The problem asks us to find $$s_{10}$$. This means our polygon has 10 sides, so 'n' is 10!

Now, I just put the number 10 into the rule where 'n' is:
$$s_{10} = 180(10-2)$$

Next, I do the math inside the parentheses first, because that's what we learn to do in order of operations:
$$10 - 2 = 8$$

So, the equation becomes:
$$s_{10} = 180(8)$$

Finally, I multiply 180 by 8:
$$180 \times 8 = 1440$$

So, $$s_{10} = 1440$$. This means that if you take any polygon with 10 sides (like a decagon), and you add up all its inside angles, they will total 1440 degrees! Pretty neat, right?

Alternative answer

Answer: The value of $s_{10}$ is 1440 degrees. This means that the sum of all the inside angles of a polygon with 10 sides (which is called a decagon) is 1440 degrees. Explain
This is a question about the sum of interior angles of a polygon . The solving step is:

First, the problem gives us a cool formula: $s_{n} = 180(n-2)$. This formula tells us how to find the total degrees of all the inside angles of any polygon if we know how many sides it has (that's 'n').

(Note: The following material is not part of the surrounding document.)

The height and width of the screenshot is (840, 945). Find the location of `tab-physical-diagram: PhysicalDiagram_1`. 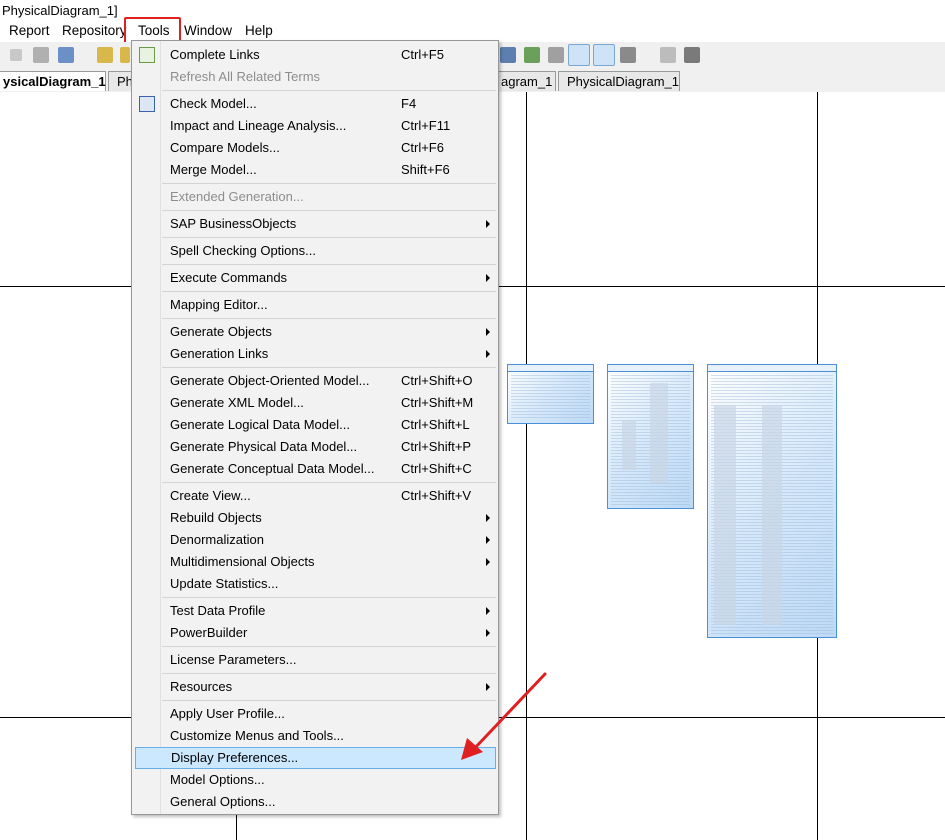

tab-physical-diagram: PhysicalDiagram_1 is located at coordinates (619, 81).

We need to find $s_{10}$, which means we need to find the sum of angles for a polygon with 10 sides. So, 'n' is 10!

Let's plug '10' into the formula where 'n' is:
$s_{10} = 180(10 - 2)$

Next, we do the math inside the parentheses first:
$10 - 2 = 8$

Now, the formula looks like this:
$s_{10} = 180(8)$

Finally, we multiply 180 by 8:
$180 \times 8 = 1440$

So, $s_{10}$ is 1440 degrees. This means if you have a shape with 10 sides, and you add up all its inside angles, the total will be 1440 degrees! Pretty neat, right?